采用本发明所提供的一种过渡金属基杂化材料纳米管制备方法,各实施例中制备的材料的扫描电镜(SEM)图如图1~图8所示,其对应关系分别为:
实施例1得到铁基杂化材料纳米管的SEM图如图1所示,可以看出明显的管状结构,材料的长径比较大;实施例2得到铜基杂化材料纳米管的SEM图如图2所示,可以看出明显的管状结构,材料的长径比较大;
实施例3得到铁-镍基杂化材料纳米管的SEM图如图3所示,实施例4得到的铁-钴基杂化材料纳米管的SEM图如图4所示,实施例5得到铁-铜基杂化材料纳米管的SEM图如图5所示,从图3-5中均可以看出明显的管状结构,相较于单金属基杂化材料而言,材料的长径比较小,且管壁更薄;
实施例8得到铁-镍-钼基杂化材料纳米管的透射电镜(TEM)图如图6所示,实施例9得到铁-镍-钨基杂化材料纳米管的TEM图如图7所示,从图6和图7中均可以看出明显的管状结构,相较于单金属基杂化材料而言,材料的长径比较小,且管壁更薄,与双金属基杂化材料相比,表面上出现多孔结构;
实施例10得到铁-镍基杂化材料纳米管的TEM图如图8所示,在明显管状结构下,表面的多孔结构更为明显,可能归因于不同有机配体的作用。
图9为本发明实施例1、实施例2、实施例3、实施例5、实施例6、实施例7、实施例8、实施例9中所得材料的X-射线衍射图(XRD)。

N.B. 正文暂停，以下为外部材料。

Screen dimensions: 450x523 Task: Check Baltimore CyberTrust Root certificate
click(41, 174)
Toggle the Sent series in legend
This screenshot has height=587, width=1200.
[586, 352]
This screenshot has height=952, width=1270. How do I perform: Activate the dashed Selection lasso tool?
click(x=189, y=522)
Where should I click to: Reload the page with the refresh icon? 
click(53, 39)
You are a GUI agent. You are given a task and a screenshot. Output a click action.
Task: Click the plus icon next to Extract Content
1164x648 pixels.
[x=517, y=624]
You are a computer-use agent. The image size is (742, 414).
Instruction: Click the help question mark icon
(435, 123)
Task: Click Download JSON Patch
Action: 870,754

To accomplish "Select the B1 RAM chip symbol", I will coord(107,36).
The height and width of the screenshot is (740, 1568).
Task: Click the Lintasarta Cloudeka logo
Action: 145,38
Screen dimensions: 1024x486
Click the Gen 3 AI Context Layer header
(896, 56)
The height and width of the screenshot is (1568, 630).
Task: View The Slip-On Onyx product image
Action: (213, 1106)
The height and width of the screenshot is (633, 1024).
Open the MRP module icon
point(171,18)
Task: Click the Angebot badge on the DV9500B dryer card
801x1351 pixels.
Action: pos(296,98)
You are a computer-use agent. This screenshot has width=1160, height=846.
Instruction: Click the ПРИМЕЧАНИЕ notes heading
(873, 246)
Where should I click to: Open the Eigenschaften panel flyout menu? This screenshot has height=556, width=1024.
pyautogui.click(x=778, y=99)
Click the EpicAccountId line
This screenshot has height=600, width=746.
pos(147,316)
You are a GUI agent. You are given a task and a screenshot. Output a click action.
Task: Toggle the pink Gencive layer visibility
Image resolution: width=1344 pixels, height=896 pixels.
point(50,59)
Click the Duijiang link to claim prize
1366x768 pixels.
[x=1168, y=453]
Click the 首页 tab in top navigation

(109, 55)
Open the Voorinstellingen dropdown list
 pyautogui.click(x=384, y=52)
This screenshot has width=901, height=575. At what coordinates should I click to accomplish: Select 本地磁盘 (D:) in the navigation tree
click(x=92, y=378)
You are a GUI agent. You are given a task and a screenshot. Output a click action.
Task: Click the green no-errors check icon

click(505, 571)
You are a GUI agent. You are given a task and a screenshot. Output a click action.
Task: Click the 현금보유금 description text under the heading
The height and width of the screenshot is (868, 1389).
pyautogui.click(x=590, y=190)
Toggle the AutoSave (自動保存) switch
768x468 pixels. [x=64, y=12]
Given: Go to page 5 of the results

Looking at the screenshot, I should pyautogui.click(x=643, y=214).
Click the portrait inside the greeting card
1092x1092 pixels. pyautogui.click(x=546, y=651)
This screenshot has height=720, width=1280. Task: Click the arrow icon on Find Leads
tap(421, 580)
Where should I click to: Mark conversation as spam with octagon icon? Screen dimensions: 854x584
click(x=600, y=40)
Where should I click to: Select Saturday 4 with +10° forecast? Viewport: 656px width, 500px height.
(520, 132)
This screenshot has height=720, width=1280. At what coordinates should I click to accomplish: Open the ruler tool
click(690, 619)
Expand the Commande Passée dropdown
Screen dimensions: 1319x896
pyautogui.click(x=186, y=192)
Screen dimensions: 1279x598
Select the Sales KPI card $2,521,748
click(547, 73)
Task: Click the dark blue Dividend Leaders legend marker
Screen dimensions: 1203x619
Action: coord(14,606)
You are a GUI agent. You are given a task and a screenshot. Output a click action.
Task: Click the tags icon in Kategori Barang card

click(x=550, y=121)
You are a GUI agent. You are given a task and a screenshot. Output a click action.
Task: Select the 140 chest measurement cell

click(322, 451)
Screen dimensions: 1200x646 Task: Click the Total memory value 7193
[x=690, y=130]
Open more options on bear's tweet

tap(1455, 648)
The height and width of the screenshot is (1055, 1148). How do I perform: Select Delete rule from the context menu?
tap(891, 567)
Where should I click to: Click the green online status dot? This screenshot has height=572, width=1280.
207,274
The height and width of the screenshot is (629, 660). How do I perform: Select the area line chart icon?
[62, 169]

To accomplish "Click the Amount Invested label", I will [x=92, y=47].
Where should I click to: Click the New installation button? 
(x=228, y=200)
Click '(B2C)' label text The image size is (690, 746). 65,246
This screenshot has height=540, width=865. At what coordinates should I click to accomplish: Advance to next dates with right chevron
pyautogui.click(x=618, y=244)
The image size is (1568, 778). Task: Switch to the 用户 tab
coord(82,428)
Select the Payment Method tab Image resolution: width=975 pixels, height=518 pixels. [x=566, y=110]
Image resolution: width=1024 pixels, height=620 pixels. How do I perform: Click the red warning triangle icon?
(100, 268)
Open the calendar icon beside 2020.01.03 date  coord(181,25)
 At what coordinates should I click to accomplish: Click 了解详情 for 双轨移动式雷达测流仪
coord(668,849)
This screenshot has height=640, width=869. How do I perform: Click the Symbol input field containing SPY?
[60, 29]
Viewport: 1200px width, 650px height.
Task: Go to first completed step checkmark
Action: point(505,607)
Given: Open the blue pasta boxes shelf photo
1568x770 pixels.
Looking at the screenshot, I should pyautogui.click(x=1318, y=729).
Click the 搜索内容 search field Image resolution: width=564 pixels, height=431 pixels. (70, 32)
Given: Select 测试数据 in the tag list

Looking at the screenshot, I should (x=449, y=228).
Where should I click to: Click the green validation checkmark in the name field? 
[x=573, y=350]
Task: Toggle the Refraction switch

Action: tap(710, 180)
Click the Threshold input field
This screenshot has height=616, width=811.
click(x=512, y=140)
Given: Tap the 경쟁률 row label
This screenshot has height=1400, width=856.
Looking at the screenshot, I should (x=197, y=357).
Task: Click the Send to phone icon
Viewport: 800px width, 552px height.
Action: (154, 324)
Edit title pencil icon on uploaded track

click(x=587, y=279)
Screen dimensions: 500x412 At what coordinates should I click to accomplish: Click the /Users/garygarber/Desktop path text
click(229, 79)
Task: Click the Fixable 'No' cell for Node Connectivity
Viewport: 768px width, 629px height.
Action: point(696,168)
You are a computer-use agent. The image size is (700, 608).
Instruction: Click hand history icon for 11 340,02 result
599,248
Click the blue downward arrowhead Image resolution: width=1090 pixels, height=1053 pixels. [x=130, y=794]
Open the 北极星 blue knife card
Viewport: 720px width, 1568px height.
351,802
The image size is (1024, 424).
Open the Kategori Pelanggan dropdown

从图中可以看到其中杂化材料没有明显的特征峰,且出峰位置均在较小角度范围内,即代表合成材料为过渡金属基杂化材料。
图10为本发明实施例2与实施例4中所得材料碳化后的XRD图。对比铜基杂化材料纳米管与铁-铜基杂化材料纳米管,在400℃碳化2h后所的材料的XRD图像,可以看到仅出现碳的特征峰,证实材料中含有碳基质,并没有出现金属的特征峰,进一步证明制备材料为杂化材料。
本发明中过渡金属盐溶于去离子水提供了相对应的过渡金属离子,在弱酸性环境下,有机配体与过渡金属离子发生配位反应,同时体系中含有柠檬酸,柠檬酸不仅在体系中可提供碳源,还可以调节溶液为弱酸性,三者反应生成有机配体与过渡金属配合物,之后经过洗涤和干燥处理得到过渡金属基杂化材料纳米管。本发明的制备方法简便高效,能量利用率提高,比现在公开的传统方法效率更高,重复性好、可控性高。
尽管已描述了本发明的优选实施例,但本领域内的技术人员一旦得知了基本创造性概念,则可对这些实施例作出另外的变更和修改。所以,所附权利要求意欲解释为包括优选实施例以及落入本发明范围的所有变更和修改。
显然,本领域的技术人员可以对本发明进行各种改动和变型而不脱离本发明的精神和范围。这样,倘若本发明的这些修改和变型属于本发明权利要求及其等同技术的范围之内,则本发明也意图包含这些改动和变型在内。
Claims (9)
1.一种过渡金属基杂化材料纳米管的制备方法,其特征在于,包括以下步骤:
S1、称取过渡金属盐溶于去离子水中得到0.125-0.375mol/mL的溶液,在溶液中加入有机配体混合后,再加入柠檬酸使溶液pH值为5~6,搅拌使其形成均匀混合液,并持续搅拌2-8h,得到浑浊液,之后离心收集浑浊液中的沉淀物;有机配体为三聚氰胺、三聚氰酸,过渡金属盐类与有机配体的质量比为0.48~1.34:1;柠檬酸与有机配体的质量比为1.5~3:1;
S2、将S1中的沉淀物洗涤使体系呈中性后干燥处理,得到过渡金属基杂化材料纳米管。
2.根据权利要求1所述的一种过渡金属基杂化材料纳米管的制备方法,其特征在于,过渡金属盐为Fe、Cu、Zn、Mn、Co、Mo、W的硝酸盐或氯化物。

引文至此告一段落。